The scientists' new findings provide an explanation for the phenomenon of "same pollen first"

Beijing, May 31 (Reporter Jin Haotian) Peking University School of Life Sciences, Peking University - Tsinghua Joint Center for Life Sciences Professor Yu Lijia task force 31 in the journal Science published online entitled "rich in cysteine small peptide signals to promote genetic isolation between species of amoeba. " This paper reveals the molecular signaling mechanisms of the reproductive isolation barrier within and between plants. The study is beneficial for future breeding efforts and could increase the gene pool by adding the desired agro-artistic features to crop plants.
that genetic isolation between species is the key to maintaining that one species does not mix with other species, and that there are a number of factors that can lead to genetic isolation between species. 160 years ago, Darwin said in his famous Origin of Species that he had personally tested the phenomenon of a plant's pollen "winning" in competition with pollen from other species, arguing that it was important to create genetic isolation between different species. A similar phenomenon has been found in animals, known as "same sperm first", which ensures that the sperm of one species is attracted to the egg cells of the same species, rather than other species, and thus completes subsequent fusion (fertilization) to preserve the pure genetics of the species. But for more than a century, little is known about the molecular mechanisms of this phenomenon.
Previous studies have shown that five members of a class of small peptide signals (AtLURE1s) secreted by cells in the female reproductive organs of flower plant amoeba can specifically attract the species' male cell pollen tubes, which contain sperm cells. Interestingly, however, whether it is the small peptide signal AtLURE1 or the receptor that feels the signal, the plant is able to successfully complete the pollen tube attraction and subsequent fertilization process after loss of function, and produce normal seeds. This phenomenon has inspired researchers to rethink the atLURE1-mediated pollen tube-oriented biological function.

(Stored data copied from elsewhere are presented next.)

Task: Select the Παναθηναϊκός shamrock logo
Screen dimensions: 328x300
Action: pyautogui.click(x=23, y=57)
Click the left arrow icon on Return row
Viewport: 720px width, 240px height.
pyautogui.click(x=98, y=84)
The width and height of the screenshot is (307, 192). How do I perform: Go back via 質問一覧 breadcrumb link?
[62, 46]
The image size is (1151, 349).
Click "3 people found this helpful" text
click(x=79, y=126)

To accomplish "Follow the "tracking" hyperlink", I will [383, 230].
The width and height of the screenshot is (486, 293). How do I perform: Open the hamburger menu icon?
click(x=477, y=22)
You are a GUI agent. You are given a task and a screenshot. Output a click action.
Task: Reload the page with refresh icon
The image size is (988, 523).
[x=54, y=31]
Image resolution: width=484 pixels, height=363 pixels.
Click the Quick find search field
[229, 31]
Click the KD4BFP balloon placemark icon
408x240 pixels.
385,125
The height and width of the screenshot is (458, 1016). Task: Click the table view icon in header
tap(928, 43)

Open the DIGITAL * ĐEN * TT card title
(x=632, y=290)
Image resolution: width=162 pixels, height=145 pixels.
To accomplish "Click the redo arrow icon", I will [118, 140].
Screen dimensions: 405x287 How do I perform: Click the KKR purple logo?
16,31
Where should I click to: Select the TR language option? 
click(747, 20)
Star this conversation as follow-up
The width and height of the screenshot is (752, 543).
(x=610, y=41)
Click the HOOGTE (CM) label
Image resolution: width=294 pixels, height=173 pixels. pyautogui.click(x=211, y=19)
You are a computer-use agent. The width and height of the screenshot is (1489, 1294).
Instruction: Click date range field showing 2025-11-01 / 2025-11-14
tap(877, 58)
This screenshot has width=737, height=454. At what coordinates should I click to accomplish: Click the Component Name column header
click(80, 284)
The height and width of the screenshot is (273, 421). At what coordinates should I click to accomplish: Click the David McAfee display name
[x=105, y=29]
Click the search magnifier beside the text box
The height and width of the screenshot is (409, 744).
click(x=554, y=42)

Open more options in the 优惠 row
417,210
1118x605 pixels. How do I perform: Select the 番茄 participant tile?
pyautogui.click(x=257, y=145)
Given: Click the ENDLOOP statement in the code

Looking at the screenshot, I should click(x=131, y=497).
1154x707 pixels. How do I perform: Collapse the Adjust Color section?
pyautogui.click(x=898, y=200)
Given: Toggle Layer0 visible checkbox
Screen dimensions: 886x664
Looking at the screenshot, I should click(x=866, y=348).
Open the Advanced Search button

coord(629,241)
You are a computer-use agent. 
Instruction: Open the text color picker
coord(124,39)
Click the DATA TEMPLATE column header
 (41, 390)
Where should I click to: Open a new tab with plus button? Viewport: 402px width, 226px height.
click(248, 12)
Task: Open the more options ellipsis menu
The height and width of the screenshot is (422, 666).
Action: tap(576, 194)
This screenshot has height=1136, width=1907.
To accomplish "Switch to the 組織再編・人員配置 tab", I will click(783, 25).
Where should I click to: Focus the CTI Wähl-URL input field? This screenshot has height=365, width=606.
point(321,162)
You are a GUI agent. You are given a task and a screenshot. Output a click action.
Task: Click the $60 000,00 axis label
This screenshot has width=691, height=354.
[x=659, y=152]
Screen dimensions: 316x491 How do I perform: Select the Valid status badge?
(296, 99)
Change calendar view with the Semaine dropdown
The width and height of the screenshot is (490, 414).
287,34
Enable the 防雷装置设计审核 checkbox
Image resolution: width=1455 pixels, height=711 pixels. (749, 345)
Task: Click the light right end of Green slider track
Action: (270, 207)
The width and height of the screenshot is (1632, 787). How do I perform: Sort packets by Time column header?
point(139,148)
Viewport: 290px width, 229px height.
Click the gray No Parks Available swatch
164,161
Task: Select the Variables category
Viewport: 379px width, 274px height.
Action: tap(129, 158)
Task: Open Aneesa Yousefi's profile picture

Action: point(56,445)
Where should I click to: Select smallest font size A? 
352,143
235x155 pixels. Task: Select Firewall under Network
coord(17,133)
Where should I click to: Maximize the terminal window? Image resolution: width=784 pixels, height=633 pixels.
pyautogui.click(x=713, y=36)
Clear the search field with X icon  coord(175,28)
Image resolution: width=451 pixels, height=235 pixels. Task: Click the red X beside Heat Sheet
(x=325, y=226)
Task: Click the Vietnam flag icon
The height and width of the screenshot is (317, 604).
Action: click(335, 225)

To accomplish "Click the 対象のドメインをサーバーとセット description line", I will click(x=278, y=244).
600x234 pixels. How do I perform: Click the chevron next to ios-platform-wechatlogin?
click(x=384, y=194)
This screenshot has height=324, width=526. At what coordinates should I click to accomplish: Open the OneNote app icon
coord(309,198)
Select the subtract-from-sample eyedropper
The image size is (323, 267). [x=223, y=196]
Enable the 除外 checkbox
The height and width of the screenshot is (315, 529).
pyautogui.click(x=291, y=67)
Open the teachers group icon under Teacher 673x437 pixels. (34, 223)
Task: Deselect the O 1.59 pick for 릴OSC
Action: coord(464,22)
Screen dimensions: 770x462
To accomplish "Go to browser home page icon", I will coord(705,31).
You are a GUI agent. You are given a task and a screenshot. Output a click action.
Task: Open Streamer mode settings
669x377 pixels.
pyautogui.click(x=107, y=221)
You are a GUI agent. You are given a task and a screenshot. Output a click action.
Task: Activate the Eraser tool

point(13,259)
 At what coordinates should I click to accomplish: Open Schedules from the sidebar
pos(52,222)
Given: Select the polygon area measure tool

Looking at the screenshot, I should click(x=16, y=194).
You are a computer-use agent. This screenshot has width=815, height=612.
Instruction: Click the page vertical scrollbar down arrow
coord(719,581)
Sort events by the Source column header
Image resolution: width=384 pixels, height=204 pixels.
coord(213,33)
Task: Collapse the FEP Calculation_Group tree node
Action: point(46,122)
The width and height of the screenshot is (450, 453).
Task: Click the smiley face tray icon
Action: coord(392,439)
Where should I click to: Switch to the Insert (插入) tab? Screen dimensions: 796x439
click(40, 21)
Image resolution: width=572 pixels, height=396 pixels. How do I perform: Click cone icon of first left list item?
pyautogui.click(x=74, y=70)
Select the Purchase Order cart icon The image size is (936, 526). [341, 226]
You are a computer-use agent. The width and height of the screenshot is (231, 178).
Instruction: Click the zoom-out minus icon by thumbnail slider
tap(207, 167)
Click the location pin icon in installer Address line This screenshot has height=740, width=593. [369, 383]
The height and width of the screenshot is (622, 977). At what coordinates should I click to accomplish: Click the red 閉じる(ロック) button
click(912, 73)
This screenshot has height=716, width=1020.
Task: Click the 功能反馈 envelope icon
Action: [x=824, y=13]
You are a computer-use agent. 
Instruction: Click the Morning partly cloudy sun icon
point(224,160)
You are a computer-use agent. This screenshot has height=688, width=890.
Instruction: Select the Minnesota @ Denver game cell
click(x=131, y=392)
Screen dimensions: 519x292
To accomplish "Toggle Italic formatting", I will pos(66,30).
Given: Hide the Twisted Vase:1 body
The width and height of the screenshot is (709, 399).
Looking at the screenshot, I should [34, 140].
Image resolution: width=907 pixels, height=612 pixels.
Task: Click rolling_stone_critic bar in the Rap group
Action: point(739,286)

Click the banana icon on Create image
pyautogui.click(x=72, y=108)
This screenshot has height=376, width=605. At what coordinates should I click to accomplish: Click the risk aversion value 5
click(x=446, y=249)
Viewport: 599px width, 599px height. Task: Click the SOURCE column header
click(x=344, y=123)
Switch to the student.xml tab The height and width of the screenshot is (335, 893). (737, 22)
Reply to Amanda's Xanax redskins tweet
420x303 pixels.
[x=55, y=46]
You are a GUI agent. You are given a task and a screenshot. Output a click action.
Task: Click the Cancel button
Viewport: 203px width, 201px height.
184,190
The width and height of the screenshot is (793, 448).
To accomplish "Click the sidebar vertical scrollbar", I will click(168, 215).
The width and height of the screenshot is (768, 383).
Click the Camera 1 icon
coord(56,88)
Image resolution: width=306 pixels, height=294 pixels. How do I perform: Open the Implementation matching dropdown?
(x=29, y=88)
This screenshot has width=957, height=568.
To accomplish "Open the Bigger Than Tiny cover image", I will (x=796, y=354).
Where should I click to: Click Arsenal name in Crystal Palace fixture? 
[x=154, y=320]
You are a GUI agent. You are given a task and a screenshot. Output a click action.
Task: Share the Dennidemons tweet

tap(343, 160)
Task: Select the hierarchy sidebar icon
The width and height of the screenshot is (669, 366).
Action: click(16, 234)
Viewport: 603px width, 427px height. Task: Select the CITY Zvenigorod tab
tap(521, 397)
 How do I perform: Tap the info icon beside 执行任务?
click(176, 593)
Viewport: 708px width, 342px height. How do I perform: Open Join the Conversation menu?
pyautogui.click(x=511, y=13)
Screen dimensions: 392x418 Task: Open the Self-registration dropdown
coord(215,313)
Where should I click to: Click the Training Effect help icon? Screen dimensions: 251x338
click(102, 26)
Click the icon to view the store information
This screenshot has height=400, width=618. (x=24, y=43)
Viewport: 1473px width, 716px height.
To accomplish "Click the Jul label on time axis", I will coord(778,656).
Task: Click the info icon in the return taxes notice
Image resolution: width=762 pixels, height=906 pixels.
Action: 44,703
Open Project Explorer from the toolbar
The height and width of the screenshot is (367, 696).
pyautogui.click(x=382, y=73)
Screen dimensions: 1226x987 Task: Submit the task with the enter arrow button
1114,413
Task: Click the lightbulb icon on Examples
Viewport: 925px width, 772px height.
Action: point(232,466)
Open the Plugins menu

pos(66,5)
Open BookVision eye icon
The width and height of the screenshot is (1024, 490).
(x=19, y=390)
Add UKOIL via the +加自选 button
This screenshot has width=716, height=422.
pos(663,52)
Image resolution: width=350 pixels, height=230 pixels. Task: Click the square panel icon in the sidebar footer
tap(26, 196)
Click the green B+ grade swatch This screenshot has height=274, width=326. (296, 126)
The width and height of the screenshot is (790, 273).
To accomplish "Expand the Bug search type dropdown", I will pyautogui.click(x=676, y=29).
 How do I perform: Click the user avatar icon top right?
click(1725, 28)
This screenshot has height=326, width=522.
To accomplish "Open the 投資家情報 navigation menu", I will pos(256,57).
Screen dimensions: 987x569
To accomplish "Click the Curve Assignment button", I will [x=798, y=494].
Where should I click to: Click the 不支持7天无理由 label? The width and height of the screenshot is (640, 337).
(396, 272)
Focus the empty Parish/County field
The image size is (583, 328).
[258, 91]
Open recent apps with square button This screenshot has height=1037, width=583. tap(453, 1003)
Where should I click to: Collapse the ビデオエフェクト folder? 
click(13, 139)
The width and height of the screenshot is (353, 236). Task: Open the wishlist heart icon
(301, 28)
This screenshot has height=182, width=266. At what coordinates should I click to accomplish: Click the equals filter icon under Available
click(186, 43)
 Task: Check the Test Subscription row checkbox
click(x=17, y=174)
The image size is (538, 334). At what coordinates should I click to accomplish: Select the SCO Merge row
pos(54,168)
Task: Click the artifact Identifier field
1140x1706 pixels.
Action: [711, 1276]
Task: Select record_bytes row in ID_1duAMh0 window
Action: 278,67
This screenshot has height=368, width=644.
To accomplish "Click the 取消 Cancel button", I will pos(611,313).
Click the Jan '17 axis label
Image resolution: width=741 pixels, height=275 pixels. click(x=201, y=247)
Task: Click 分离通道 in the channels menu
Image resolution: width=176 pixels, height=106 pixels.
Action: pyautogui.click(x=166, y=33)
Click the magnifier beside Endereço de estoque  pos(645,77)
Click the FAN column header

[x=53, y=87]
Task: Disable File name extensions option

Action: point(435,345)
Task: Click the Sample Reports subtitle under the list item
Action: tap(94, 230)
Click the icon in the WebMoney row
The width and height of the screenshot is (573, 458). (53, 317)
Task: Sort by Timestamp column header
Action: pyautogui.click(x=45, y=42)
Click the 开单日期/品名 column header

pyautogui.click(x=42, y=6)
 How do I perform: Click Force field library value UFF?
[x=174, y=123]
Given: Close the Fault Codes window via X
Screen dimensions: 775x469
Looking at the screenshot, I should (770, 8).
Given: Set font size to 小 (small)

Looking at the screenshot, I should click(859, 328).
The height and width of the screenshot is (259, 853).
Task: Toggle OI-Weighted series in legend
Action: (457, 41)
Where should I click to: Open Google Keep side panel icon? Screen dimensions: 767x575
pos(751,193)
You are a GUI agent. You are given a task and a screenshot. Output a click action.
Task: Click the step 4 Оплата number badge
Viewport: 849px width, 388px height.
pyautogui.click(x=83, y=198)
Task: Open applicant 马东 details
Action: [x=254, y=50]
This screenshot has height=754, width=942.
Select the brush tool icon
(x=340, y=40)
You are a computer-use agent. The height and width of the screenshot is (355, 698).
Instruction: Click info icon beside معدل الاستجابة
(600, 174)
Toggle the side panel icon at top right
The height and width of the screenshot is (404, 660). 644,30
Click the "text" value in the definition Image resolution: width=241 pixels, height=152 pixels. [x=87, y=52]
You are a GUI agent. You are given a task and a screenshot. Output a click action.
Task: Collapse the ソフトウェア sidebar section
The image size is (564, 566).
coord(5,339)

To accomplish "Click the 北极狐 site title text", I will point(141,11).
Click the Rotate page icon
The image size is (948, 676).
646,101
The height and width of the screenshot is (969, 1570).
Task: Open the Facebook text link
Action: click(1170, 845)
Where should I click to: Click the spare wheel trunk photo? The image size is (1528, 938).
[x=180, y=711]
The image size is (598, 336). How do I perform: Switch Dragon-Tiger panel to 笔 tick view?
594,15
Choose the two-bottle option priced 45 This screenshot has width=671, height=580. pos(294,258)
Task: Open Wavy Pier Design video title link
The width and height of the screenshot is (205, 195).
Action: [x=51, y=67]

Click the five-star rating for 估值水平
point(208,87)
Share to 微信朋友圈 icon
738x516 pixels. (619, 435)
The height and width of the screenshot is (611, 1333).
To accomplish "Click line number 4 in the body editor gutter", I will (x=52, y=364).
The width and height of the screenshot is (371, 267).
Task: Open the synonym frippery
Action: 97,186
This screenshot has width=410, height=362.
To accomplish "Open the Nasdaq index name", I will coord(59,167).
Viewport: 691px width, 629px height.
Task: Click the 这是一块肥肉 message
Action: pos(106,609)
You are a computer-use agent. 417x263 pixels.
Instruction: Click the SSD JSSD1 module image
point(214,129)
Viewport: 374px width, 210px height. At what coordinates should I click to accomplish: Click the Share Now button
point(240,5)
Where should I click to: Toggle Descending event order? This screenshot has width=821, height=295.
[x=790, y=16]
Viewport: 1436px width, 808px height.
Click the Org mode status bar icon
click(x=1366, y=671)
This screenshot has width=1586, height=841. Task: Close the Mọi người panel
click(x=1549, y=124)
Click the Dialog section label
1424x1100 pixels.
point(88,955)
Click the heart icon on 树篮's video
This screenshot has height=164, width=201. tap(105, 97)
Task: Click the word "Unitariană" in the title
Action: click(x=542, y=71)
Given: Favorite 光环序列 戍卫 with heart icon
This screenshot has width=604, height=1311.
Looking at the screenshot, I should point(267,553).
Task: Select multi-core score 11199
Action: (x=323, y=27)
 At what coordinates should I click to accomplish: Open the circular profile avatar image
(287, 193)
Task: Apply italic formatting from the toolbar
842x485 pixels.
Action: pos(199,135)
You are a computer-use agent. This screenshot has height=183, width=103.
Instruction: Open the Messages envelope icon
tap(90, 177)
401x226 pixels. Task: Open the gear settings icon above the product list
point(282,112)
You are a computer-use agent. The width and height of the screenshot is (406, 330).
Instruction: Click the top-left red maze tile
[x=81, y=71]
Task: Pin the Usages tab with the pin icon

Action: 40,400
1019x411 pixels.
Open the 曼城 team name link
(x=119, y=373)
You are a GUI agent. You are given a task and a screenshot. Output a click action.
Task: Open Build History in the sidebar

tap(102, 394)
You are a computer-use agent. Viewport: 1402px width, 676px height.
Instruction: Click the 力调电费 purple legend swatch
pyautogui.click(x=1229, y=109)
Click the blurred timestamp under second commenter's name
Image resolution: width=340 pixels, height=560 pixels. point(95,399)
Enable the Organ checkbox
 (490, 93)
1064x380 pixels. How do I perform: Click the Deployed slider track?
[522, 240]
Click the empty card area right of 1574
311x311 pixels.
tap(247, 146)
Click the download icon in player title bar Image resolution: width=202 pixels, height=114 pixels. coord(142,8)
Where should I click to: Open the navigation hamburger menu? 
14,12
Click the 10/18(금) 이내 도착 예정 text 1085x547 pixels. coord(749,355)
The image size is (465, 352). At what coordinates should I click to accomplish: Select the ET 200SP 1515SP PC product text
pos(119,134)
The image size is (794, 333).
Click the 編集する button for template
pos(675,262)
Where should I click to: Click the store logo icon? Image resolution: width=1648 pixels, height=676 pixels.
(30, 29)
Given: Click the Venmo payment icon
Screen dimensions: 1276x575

The team at Peking University's School of Life Sciences first identified two AtLURE1s members with the same function as the five members above, and then used CRISPR/Cas9 gene knock-out technology to obtain the atlure1 mutants that all members of the AtLURE1 family had been knocked out, and found that mutant plants could still produce seeds normally. The results show that atLURE1s, a small peptide with species-specific pollen tube attraction activity, is not necessary to complete the pollen tube orientation and subsequent fertilization process. So what are the biological functions of AtLURE1s, the small peptide signals specific to amoeba? They further found that if the pollen of athropophymesan mustard was given to the column head of amortization mustard together with pollen of another species close to the athropophymeal mustard, the pollen tubes of athropophymeal mustard were given priority and competitiveness was significantly reduced in plants with a normal AtLURE1 signal; The above-mentioned studies show that AtLURE1s is not the only signal of attracting male pollen tubes secreted by the female organs of athropomorthic mustard, but rather a signal of genetic isolation by increasing the competitiveness of its own pollen tubes and promoting genetic isolation of closely related species;
Interestingly, the team further found that the female organs of the amoeba can also secrete four small peptide signals that do not have species-specific attracting pollen tubes, which not only attract the pollen tubes of the amoeba, but also attract other near edges. The pollen tubes of species such as Qinye amoeba and Haller's amoeba; they named these four species-specific peptides XIU (the Chinese pinyin for "Hydrangea", taken from the allusion of the ancient Chinese woman to be married to throw hydrangea to choose her husband). This also explains why, after all the AtLURE1s gene has been mutated, the pollen tube of the athropomorthic mustard can still find the embryo beads, complete fertilization and produce seeds. The discovery of the "hydrangea" small peptide signal greatly improves the model of the role of the small peptide signal in regulating the fertilization process of flower plants.
scientific review notes that the authors' conclusions will have a profound impact on the relevant research areas and mean that almost all textbooks and reviews published and published after 2009 may have to be rewritten. At the same time, it is an exciting idea that a pollen tube attraction substance (XIUQIU) that transcends species barriers exists in combination with a small peptide (AtLURE1s) that functions in reproductive isolation, which will affect the basic theory of plant biology and the practical application of horticulture/agriculture.
It is understood that Yu Lijia, a professor at Peking University's School of Life Sciences, is the co-author of the paper, as are Zhong Zhongsheng, an assistant laboratory researcher, Liu Meiling, a doctoral student at Peking University's School of Life Sciences, and Wang Zhixuan, a researcher at the Institute of Plant Research of the Chinese Academy of Sciences, Liu Pei, a professor at the School of Resources and Environment of the Agricultural University of China, Xiao Junyu, a researcher at Peking University's School of Life Sciences, and Gu Hongya, a professor. The research was funded by the National Natural Science Foundation of China and the Peking University-Tsinghua Joint Life Center.